A few things that impact your eventual mortgage rate:

A) "Real FICOS" - not CreditKarma or AMEX / Discover sourced scores. A 759 score will have about a .25 to .375 fee difference from a 760 score. Sometimes that translates into .125 in rate. If you go into contract believing CreditKarma's 790 score, once your lender finds a 725 score on their report (as what happened to a recent client....) then expect a rate rise of significance.

B) Property Type - SFR vs Condo vs Units

C) Loan size - A $424,100 loan will have a higher rate than a $1,000,000 loan due to Agency delivery fees.

D) Length of Lock - 30/45 day pricing is better than 60/90/75/120 day pricing.

E) "Fee free" requests. Most lenders have $1,000 to $2,000 in loan fees that borrowers don't like paying. Lenders needing to "bury" $1,500 in fees have to raise the rate by .125% to do so.

F) For new construction, "builder credits for using their lender" come at the cost of the rate. Example: You could get 3.50 without a credit in the general market, or 3.750 with the builder credit. The rate differential is one way to obtain funds to "give" to you.

My .002c

Soylent Green Is People
 
Soylent Green Is People said:
E) "Fee free" requests. Most lenders have $1,000 to $2,000 in loan fees that borrowers don't like paying. Lenders needing to "bury" $1,500 in fees have to raise the rate by .125% to do so.

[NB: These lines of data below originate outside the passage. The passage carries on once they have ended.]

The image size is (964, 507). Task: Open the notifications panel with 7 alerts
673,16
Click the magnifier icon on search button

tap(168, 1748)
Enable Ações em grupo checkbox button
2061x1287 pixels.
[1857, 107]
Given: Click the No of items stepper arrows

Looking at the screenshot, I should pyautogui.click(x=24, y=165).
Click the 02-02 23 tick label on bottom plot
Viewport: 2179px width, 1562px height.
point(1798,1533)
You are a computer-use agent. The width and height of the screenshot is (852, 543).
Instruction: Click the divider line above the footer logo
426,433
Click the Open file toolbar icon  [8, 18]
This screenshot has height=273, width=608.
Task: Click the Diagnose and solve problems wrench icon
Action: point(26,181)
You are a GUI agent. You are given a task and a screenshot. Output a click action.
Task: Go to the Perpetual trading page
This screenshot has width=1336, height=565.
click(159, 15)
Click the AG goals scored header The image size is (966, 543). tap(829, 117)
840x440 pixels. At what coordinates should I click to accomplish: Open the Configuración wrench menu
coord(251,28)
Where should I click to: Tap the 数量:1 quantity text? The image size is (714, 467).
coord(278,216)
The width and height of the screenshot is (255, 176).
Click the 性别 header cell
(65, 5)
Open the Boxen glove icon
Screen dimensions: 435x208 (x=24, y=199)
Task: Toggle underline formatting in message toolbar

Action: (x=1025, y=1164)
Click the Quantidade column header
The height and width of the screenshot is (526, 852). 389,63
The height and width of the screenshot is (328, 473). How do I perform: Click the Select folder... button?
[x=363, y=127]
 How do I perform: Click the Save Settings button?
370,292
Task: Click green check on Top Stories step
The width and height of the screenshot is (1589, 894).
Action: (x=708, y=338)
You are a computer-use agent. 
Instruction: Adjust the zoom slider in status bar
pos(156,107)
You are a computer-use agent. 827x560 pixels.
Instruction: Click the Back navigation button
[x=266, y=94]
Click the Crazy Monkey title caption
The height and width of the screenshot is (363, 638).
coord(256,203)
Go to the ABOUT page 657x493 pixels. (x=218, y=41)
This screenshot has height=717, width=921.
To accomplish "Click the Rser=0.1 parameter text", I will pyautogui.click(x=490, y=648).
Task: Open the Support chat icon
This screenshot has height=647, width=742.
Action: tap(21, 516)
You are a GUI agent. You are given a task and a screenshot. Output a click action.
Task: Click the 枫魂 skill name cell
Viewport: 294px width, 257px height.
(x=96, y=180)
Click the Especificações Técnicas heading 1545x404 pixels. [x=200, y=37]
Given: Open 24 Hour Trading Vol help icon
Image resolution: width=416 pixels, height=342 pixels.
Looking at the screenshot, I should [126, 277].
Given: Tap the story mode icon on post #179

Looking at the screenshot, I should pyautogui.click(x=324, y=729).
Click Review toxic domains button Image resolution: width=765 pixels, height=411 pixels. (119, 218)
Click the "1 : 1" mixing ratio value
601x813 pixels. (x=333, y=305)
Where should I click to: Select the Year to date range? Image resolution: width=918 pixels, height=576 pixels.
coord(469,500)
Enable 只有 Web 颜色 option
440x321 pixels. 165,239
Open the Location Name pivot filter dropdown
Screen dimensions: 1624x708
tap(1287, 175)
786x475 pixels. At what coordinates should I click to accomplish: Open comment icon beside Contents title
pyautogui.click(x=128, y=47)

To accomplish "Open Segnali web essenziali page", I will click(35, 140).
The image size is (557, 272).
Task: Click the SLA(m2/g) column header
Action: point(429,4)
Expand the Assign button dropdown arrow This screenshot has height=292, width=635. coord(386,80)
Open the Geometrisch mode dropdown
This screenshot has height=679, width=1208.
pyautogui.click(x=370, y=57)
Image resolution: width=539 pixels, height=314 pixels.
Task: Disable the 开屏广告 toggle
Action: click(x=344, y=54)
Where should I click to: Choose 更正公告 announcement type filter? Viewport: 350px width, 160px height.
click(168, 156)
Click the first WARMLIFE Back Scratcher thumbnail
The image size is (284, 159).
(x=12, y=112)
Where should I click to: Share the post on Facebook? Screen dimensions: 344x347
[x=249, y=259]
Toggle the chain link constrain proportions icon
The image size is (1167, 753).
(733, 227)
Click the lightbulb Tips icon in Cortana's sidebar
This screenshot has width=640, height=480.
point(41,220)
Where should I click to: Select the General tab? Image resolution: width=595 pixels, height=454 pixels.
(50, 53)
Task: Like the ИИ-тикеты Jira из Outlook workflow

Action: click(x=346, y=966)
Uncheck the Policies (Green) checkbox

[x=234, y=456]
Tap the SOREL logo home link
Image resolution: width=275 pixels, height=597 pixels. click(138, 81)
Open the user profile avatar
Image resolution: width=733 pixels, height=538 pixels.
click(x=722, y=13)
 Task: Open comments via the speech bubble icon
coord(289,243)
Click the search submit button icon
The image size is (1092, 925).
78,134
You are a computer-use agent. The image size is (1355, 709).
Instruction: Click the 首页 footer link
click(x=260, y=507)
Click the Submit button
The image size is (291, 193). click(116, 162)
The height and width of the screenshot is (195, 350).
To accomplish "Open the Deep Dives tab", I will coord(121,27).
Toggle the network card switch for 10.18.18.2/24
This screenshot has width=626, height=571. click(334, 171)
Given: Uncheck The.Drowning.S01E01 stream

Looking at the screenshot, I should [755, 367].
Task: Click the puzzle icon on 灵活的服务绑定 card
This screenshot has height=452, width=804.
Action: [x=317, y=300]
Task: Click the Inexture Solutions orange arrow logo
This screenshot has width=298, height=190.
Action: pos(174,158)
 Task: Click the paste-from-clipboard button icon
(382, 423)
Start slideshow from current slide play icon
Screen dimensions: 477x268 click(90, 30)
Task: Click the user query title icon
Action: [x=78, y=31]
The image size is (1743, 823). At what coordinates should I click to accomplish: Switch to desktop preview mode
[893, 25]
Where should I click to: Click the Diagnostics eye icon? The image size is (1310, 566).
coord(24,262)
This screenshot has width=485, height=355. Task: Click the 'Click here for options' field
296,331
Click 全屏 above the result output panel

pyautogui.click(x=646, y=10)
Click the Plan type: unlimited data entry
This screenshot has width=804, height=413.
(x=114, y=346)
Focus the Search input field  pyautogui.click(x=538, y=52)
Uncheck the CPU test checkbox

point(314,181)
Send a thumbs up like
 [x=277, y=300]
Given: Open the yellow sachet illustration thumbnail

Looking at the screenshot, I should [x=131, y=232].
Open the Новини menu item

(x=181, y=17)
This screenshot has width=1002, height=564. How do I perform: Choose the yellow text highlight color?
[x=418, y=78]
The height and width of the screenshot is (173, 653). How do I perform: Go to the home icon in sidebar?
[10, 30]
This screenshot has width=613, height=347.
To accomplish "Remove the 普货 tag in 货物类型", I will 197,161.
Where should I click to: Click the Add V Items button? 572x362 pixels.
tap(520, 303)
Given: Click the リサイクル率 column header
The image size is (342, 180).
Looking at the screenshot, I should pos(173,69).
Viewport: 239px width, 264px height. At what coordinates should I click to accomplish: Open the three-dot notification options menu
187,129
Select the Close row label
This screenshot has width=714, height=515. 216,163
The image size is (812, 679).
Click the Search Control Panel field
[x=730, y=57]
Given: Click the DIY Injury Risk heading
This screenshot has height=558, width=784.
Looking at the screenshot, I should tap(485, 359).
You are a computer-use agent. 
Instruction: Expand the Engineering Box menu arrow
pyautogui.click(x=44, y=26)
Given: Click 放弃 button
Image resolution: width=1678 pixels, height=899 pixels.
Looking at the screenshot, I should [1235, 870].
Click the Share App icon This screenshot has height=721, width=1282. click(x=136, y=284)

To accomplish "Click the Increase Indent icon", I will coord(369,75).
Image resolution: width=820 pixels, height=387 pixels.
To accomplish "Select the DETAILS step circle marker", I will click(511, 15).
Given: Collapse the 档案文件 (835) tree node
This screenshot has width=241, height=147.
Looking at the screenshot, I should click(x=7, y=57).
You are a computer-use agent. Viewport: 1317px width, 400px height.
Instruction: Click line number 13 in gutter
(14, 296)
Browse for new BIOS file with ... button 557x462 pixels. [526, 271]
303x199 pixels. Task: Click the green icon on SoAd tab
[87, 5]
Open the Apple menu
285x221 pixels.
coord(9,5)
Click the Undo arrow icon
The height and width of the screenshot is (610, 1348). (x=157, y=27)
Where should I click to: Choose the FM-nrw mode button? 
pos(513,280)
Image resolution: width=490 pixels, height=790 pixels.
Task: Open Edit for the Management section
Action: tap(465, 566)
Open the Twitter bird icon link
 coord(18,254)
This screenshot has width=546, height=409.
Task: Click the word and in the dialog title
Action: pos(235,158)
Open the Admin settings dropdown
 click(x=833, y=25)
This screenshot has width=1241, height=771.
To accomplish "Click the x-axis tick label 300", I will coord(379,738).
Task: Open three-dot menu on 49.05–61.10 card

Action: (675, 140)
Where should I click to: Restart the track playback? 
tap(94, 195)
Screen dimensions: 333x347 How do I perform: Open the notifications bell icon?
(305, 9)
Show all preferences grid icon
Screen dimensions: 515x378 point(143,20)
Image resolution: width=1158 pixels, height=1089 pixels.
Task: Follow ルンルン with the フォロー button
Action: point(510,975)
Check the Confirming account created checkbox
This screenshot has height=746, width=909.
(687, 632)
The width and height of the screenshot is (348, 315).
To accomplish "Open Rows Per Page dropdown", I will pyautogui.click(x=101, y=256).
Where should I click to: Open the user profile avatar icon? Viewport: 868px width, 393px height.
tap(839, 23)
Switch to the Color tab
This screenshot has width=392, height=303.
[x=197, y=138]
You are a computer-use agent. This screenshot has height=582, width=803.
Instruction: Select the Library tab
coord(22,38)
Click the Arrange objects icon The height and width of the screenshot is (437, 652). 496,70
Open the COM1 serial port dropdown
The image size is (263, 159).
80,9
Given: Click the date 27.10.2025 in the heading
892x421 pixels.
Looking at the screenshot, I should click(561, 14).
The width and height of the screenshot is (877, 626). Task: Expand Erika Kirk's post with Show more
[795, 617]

Fair point.  That's why I like to get my quotes with the full fees.  Then I can just negotiate the fees or in some case both. 
 
i1 said:
What are people being quoted on new purchase jumbo loans? I?m being quoted 4.0% on purchase jumbo with a small .25% credit to offset closing costs. I can get this down with relationship pricing, but feel like banks aren?t very aggressive right now. I was quoted much better rates before even though overall market hasn?t changed a lot. This is for just a bit below 80% Ltv 30 yr fixed.

Anyone doing much better than 4.0%?

Seems quite high but I don't know the specifics of your situation.
 
The 10 year treasury spiked up 3% today to an 8-week high.  I hope y'all locked your rates when the getting was good.
 
Liar Loan said:
The 10 year treasury spiked up 3% today to an 8-week high.  I hope y'all locked your rates when the getting was good.

3% on the 10 year bond?  I see 2.46%...did you mean on the 30 year bond?
 
It increased by 7 bps so the percentage increase was 3%.  I knew this would probably be confusing after I posted it, but I didn't mean to say that it increased by 300 bps.
 
Liar Loan said:
It increased by 7 bps so the percentage increase was 3%.  I knew this would probably be confusing after I posted it, but I didn't mean to say that it increased by 300 bps.

My bad, didn't not clearly read your post.  I think the 10-year might be heading back up to the 52-week high of 2.60ish in the near term.
 
May also be year end window dressing for some of the fund managers. Dump bonds in Dec, then jump back come January.